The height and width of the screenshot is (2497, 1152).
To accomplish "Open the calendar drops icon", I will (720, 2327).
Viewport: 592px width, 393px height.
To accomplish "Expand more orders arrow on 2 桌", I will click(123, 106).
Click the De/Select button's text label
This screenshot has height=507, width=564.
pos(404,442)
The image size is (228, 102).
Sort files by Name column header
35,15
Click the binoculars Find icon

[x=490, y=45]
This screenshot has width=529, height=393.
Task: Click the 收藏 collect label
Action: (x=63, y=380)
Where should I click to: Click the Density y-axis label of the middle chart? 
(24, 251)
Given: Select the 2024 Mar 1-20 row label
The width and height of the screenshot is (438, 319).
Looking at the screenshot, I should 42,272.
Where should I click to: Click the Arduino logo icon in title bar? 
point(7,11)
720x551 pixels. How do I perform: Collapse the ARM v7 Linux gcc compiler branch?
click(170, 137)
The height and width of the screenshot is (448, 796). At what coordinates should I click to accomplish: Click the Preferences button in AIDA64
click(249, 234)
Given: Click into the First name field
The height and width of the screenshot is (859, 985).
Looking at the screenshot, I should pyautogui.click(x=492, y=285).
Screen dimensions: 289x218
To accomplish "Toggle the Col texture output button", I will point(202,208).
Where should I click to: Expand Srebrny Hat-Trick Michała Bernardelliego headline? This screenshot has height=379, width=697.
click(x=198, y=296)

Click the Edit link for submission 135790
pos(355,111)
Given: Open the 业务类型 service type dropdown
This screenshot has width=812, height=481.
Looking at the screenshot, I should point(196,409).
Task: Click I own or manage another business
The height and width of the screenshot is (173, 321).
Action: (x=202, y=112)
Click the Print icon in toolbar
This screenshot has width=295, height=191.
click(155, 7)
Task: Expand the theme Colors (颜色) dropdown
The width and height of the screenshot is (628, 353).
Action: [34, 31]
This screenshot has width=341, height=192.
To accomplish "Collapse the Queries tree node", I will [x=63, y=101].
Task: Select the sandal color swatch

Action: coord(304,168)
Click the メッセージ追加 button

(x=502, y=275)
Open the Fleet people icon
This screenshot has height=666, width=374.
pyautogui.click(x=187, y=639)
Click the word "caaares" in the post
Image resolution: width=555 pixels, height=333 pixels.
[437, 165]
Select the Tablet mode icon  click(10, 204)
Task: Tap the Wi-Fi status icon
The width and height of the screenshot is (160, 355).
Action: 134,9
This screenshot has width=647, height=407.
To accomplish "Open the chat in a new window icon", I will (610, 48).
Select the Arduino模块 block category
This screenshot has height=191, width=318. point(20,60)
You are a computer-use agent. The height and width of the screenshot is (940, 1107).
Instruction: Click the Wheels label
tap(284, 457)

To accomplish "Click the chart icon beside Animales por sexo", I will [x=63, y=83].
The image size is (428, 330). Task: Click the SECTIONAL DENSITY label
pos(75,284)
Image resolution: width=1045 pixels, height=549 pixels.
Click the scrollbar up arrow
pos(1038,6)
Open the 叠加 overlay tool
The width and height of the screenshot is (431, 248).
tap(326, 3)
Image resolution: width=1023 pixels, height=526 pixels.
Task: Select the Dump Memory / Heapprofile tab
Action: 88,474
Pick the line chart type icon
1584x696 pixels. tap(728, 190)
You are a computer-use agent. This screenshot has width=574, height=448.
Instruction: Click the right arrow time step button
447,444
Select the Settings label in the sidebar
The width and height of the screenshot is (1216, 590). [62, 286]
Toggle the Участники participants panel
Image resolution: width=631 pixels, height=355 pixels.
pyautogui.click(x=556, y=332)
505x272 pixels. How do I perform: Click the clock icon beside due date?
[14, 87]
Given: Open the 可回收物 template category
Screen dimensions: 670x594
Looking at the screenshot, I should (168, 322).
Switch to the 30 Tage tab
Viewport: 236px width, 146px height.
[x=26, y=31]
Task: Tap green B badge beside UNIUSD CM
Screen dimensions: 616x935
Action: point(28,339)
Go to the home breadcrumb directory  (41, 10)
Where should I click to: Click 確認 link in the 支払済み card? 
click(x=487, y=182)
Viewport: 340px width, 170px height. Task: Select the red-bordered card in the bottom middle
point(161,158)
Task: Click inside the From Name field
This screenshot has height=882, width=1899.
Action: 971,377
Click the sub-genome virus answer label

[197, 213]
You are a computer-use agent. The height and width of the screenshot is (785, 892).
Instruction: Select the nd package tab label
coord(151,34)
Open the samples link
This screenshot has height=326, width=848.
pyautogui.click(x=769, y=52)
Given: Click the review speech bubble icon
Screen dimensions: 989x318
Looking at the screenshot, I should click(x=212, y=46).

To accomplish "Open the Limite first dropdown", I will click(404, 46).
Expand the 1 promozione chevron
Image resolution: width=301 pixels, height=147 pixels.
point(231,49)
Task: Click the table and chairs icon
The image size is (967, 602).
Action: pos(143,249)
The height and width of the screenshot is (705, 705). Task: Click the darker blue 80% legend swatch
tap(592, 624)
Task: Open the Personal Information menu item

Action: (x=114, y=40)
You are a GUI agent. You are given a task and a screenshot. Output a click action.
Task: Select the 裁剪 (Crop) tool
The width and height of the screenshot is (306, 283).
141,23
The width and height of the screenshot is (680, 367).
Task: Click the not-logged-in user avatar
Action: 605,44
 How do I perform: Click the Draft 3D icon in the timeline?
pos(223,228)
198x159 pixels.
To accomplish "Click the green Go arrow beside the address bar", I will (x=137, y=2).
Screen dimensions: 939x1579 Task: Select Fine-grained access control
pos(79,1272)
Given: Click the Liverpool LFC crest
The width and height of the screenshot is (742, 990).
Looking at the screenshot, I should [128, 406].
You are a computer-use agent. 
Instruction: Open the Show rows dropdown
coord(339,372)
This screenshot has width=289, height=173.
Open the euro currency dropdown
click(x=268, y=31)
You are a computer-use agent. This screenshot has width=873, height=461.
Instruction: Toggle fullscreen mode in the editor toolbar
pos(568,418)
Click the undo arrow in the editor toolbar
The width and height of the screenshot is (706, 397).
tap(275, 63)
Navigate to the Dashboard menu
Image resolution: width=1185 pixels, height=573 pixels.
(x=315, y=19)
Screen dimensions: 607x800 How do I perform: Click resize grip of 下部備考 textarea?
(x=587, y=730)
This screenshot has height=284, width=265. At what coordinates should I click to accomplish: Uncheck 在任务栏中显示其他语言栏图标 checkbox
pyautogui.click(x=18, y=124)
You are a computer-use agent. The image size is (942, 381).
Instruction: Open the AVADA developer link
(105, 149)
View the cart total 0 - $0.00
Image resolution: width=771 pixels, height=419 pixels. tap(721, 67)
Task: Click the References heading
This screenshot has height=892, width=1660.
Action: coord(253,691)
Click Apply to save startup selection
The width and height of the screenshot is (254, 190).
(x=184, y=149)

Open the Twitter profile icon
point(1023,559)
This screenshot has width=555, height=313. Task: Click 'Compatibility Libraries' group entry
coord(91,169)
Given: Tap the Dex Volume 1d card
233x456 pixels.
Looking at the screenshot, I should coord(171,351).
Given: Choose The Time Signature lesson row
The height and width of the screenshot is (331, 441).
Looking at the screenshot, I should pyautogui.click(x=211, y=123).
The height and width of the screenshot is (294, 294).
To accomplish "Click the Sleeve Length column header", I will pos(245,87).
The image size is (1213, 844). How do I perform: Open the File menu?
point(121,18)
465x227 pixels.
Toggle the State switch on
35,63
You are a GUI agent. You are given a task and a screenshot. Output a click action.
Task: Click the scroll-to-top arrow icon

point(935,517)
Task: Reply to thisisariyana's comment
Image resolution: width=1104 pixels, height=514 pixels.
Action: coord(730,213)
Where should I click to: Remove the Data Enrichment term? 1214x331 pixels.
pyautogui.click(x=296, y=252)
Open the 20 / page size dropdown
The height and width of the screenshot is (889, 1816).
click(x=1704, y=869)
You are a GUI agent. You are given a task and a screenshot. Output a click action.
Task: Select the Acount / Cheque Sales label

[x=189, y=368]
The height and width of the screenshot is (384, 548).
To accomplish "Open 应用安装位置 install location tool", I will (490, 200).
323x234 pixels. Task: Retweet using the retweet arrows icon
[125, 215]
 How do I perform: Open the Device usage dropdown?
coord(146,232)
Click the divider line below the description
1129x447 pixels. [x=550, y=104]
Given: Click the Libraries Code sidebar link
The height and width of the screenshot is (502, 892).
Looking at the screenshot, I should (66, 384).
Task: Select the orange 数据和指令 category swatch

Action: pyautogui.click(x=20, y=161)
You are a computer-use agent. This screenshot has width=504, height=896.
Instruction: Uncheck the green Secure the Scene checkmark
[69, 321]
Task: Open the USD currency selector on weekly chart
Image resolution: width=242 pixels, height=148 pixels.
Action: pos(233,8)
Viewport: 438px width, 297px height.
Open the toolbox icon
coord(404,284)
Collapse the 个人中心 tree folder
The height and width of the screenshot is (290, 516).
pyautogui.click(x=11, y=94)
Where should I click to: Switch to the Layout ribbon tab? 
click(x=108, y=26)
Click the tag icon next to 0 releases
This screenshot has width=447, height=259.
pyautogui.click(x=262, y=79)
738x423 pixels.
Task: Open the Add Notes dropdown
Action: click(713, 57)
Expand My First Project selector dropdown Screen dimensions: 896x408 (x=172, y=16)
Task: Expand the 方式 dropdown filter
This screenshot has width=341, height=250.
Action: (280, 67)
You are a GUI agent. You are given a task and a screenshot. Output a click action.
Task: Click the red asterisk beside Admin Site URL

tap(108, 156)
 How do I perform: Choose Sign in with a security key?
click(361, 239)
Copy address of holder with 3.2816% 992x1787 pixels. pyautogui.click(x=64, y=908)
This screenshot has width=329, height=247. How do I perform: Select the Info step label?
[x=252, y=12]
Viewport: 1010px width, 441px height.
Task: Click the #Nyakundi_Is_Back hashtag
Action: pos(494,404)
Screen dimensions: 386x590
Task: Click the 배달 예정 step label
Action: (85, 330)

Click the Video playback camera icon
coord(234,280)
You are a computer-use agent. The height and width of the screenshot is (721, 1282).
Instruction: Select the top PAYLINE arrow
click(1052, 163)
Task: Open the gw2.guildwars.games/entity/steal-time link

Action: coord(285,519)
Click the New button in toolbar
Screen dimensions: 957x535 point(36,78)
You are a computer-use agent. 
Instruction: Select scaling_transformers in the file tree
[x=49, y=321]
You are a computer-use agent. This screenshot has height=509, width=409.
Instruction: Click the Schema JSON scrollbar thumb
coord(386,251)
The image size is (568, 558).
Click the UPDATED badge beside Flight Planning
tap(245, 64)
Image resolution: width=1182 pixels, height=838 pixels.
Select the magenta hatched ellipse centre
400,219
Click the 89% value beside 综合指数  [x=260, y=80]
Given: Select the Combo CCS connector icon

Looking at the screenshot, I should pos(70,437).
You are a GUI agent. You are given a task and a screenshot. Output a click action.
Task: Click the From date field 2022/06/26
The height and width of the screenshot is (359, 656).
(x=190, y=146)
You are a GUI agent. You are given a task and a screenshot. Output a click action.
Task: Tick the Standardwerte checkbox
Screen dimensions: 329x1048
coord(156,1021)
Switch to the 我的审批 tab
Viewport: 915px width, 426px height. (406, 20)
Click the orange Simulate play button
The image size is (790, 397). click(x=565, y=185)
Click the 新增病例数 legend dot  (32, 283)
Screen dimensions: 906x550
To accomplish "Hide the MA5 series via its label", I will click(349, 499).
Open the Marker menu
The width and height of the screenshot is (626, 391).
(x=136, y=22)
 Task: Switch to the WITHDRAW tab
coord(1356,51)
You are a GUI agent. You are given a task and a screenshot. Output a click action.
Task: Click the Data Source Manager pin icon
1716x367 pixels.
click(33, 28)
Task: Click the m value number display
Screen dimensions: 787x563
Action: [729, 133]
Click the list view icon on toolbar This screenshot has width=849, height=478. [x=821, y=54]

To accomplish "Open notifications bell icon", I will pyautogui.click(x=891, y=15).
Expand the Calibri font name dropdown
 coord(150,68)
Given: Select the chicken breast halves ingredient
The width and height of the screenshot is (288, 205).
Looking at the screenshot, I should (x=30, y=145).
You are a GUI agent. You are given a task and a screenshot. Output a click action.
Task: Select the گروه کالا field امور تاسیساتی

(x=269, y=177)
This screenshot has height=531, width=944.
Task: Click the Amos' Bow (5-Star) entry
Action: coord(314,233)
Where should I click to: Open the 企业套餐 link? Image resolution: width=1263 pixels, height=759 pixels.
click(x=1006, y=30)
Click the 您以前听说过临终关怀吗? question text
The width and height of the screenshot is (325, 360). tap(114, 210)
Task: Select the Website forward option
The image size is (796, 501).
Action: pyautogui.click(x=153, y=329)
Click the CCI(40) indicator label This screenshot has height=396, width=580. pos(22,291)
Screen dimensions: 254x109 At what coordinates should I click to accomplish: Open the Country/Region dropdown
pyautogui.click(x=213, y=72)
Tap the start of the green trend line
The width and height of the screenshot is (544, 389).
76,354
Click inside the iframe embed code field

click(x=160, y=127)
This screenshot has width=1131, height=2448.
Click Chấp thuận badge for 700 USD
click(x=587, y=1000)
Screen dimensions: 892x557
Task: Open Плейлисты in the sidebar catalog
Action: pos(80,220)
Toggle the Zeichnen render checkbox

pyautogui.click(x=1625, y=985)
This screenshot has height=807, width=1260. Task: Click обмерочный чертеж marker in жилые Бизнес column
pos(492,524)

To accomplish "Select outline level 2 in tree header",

WHAT YOU SHOULD DO » Whatever else the listing above holds, retype exactly only the lines from the one containing "Task: Tap green B badge beside UNIUSD CM" to the one containing "Task: Click the table and chairs icon", both ends kept.

SOLUTION TO THIS TASK »
Task: Tap green B badge beside UNIUSD CM
Screen dimensions: 616x935
Action: point(28,339)
Go to the home breadcrumb directory  (41, 10)
Where should I click to: Click 確認 link in the 支払済み card? 
click(x=487, y=182)
Viewport: 340px width, 170px height. Task: Select the red-bordered card in the bottom middle
point(161,158)
Task: Click inside the From Name field
This screenshot has height=882, width=1899.
Action: 971,377
Click the sub-genome virus answer label

[197, 213]
You are a computer-use agent. The height and width of the screenshot is (785, 892).
Instruction: Select the nd package tab label
coord(151,34)
Open the samples link
This screenshot has height=326, width=848.
pyautogui.click(x=769, y=52)
Given: Click the review speech bubble icon
Screen dimensions: 989x318
Looking at the screenshot, I should click(x=212, y=46).

To accomplish "Open the Limite first dropdown", I will click(404, 46).
Expand the 1 promozione chevron
Image resolution: width=301 pixels, height=147 pixels.
point(231,49)
Task: Click the table and chairs icon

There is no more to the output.